*** Listed records

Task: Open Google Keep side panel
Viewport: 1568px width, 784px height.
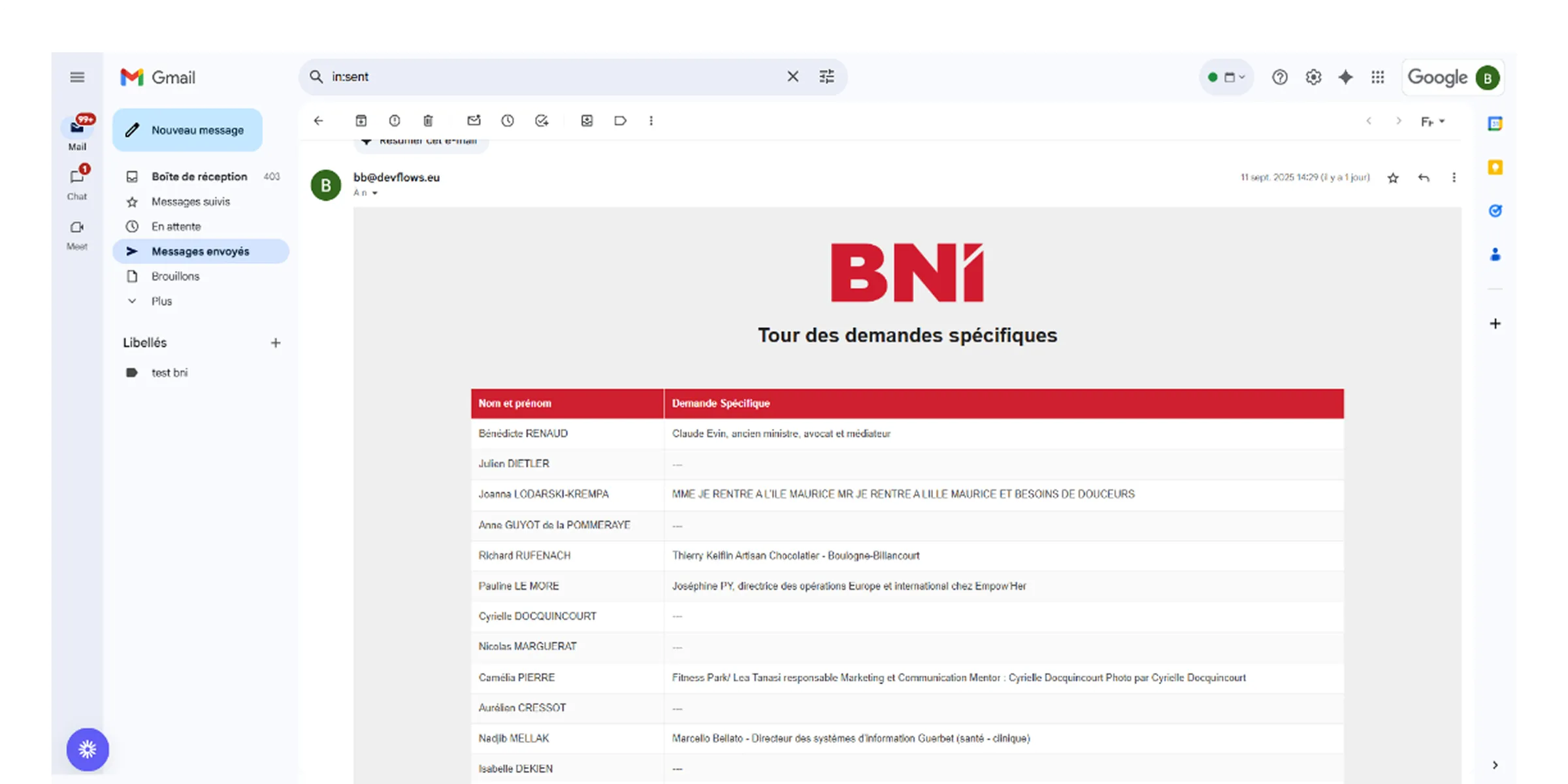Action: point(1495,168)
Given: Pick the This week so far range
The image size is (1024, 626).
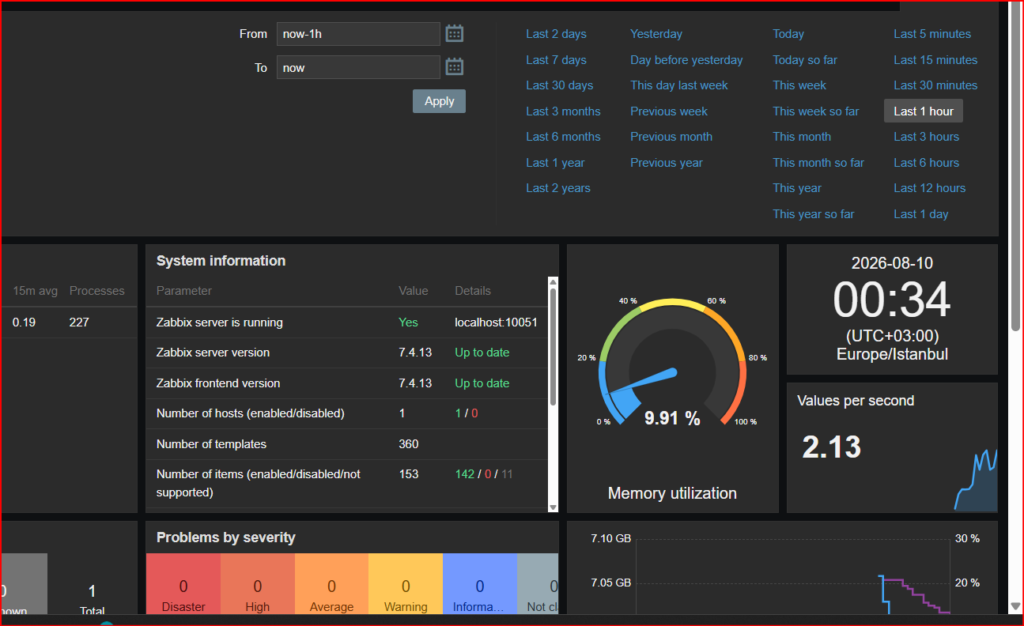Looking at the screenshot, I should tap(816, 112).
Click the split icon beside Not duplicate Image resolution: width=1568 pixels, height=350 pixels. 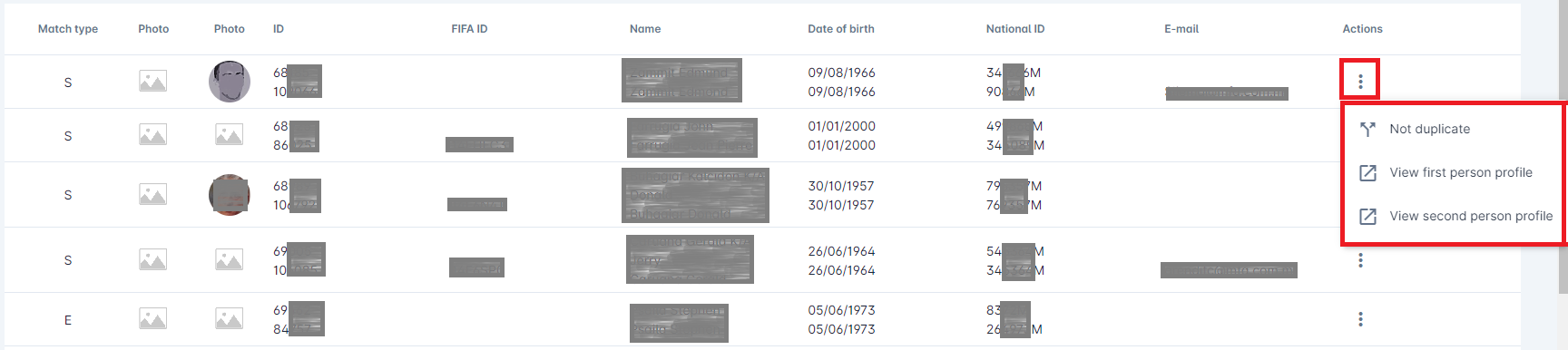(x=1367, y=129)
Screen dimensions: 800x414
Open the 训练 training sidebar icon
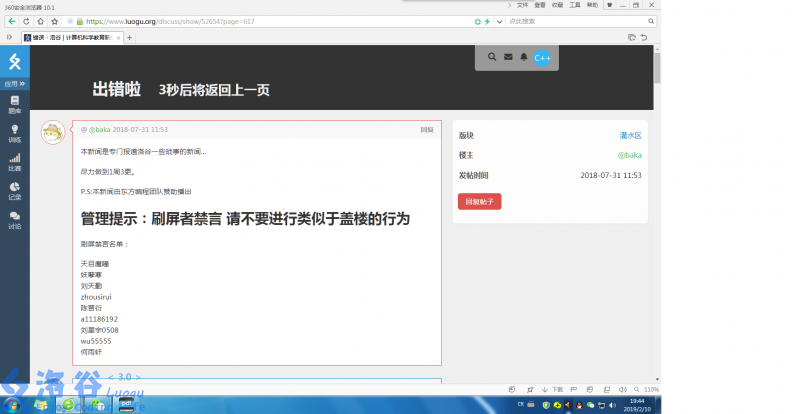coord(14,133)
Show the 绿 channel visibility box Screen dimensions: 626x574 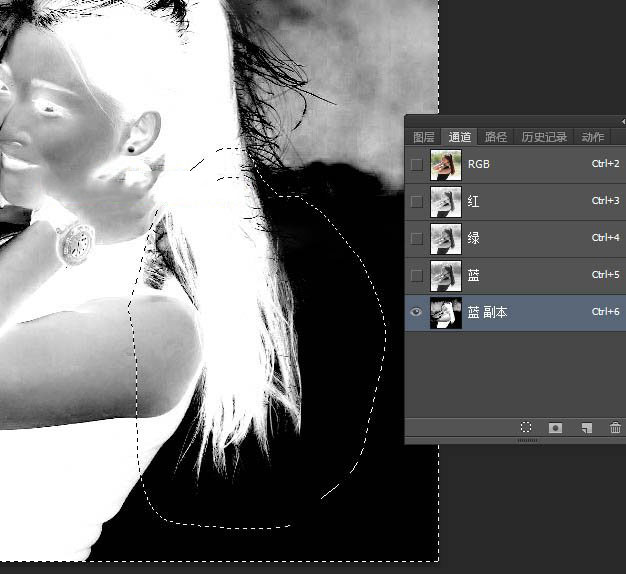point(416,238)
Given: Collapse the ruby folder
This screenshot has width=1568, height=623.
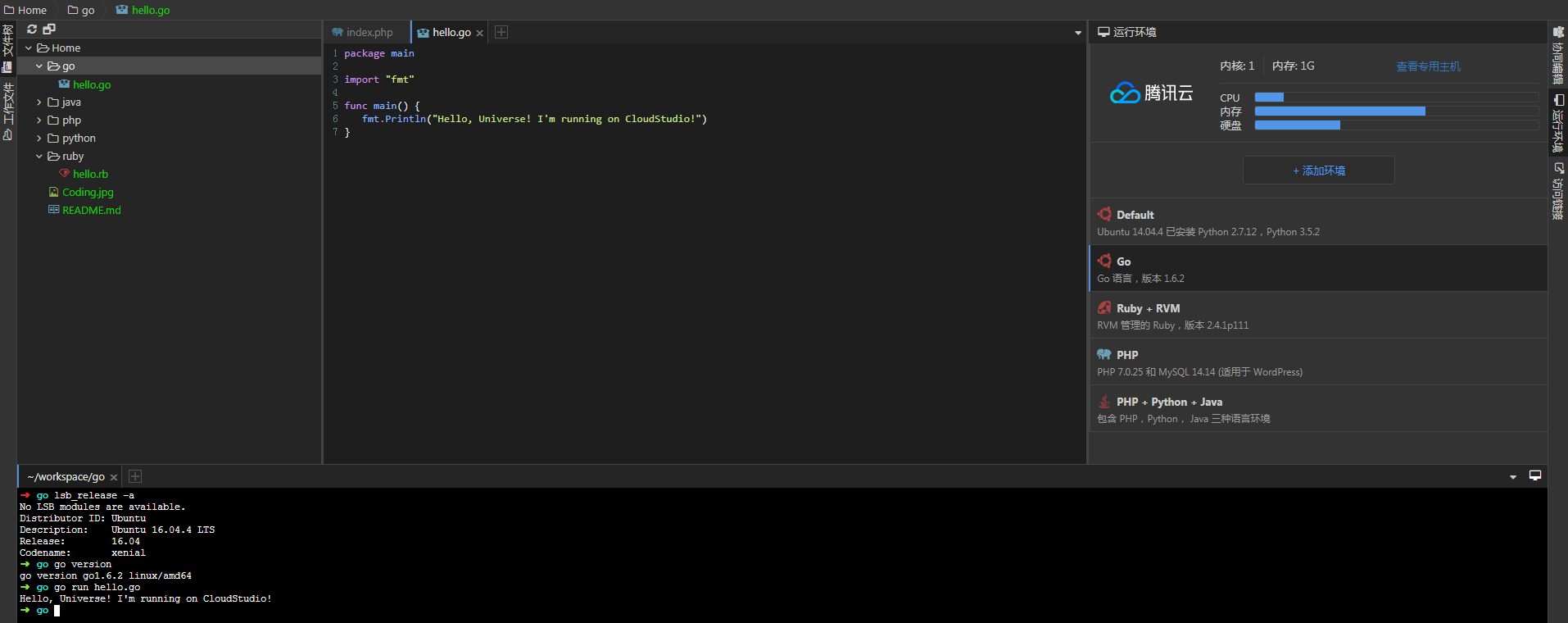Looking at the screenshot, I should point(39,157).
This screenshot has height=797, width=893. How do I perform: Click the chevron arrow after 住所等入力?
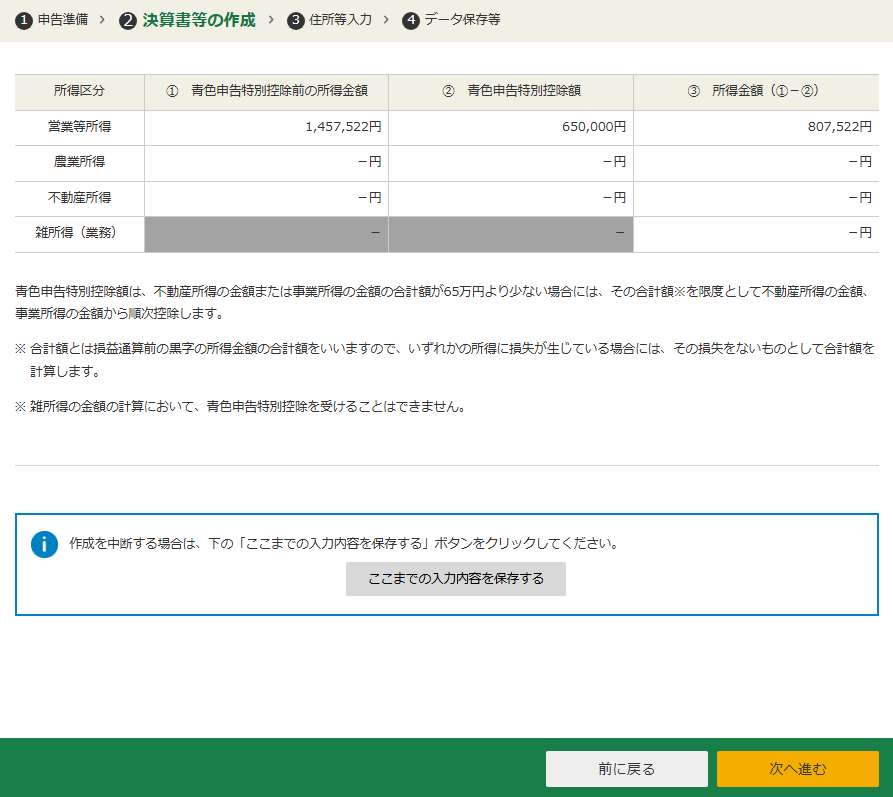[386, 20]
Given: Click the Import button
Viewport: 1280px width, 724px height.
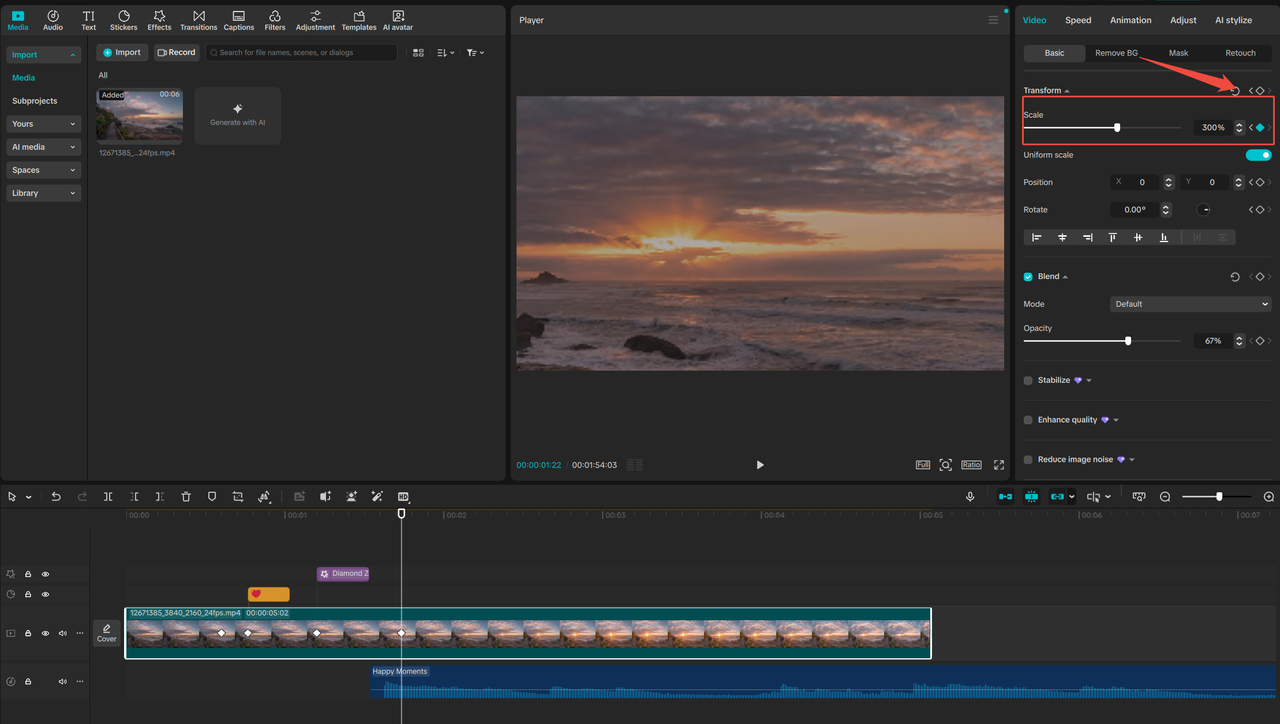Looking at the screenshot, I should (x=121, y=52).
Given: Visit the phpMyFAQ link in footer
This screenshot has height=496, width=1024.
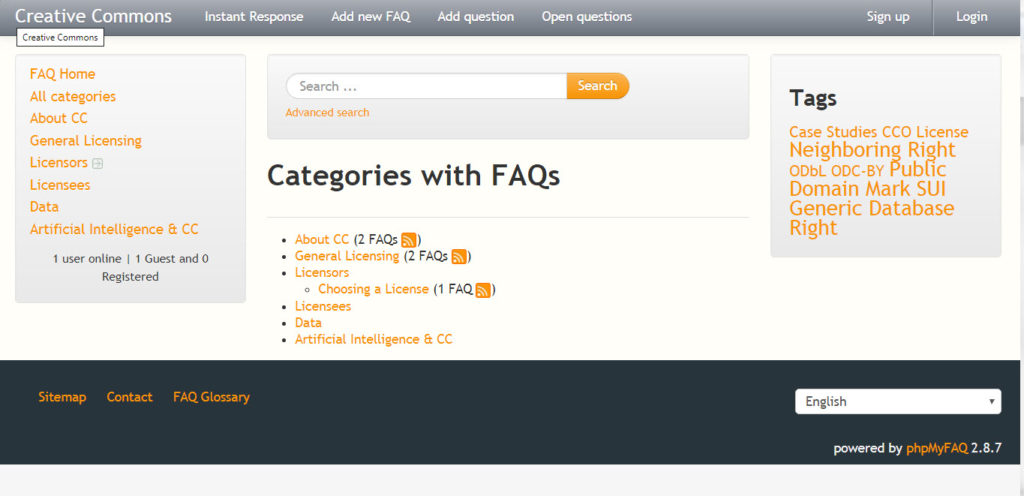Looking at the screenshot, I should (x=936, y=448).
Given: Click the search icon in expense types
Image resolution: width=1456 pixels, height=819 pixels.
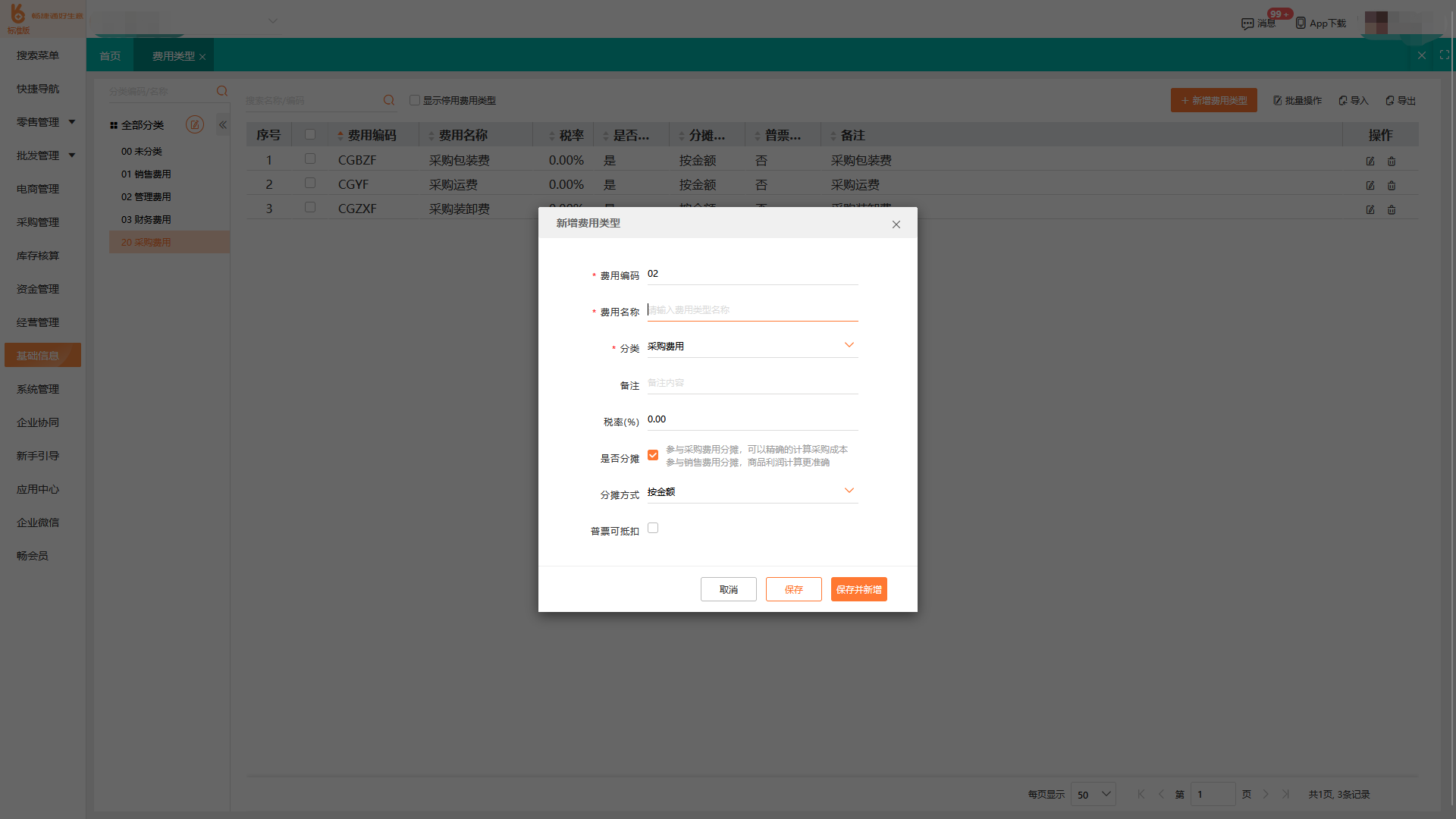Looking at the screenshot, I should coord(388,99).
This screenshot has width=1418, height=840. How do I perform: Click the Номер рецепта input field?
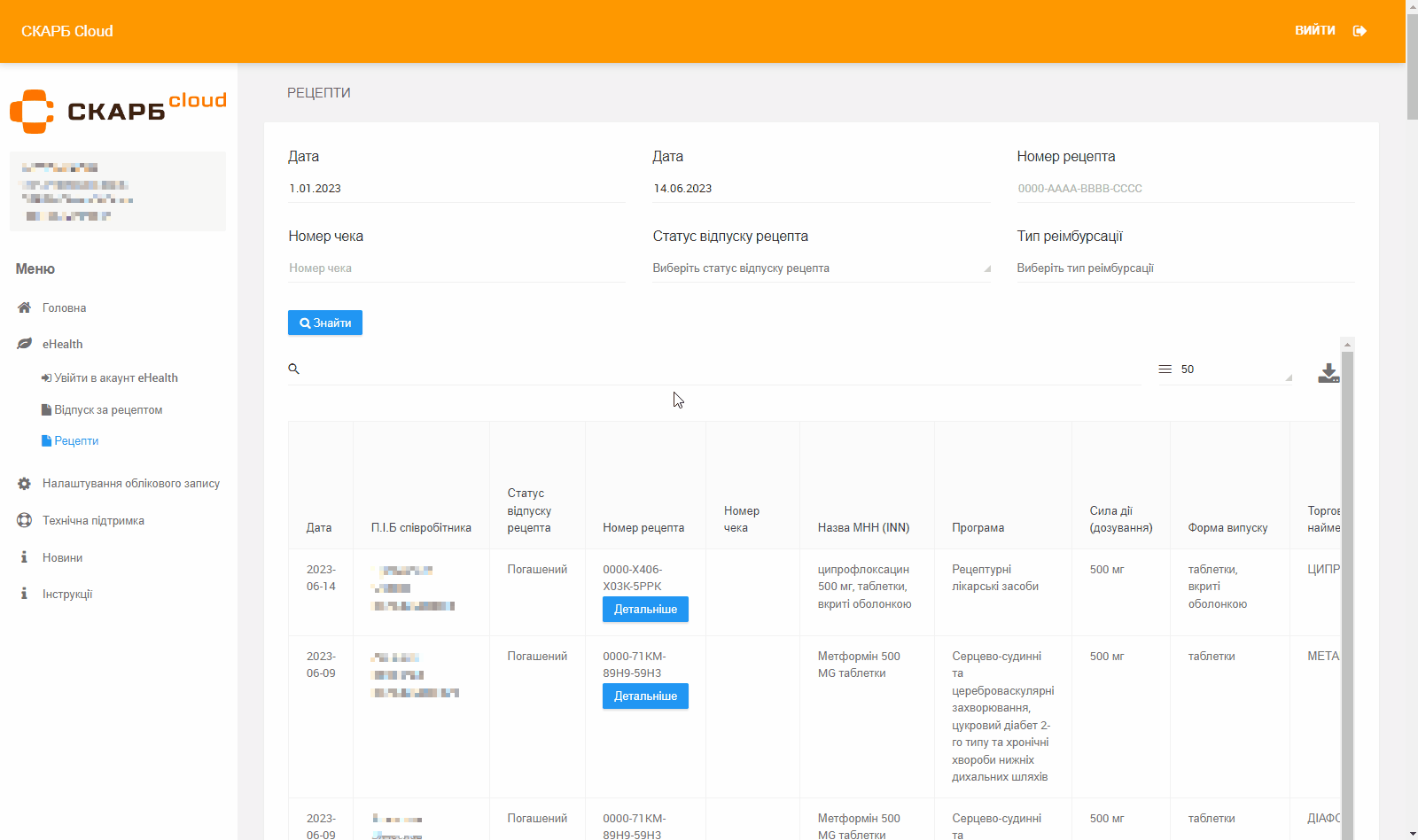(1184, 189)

******

# Task instructions
Copy out the lines starting with the one that contains "This screenshot has width=1418, height=840." and running through the last line above, keeping both ends. Leave the pictures out of your copy.

# Solution to the exercise
This screenshot has width=1418, height=840. How do I perform: Click the Номер рецепта input field?
(1184, 189)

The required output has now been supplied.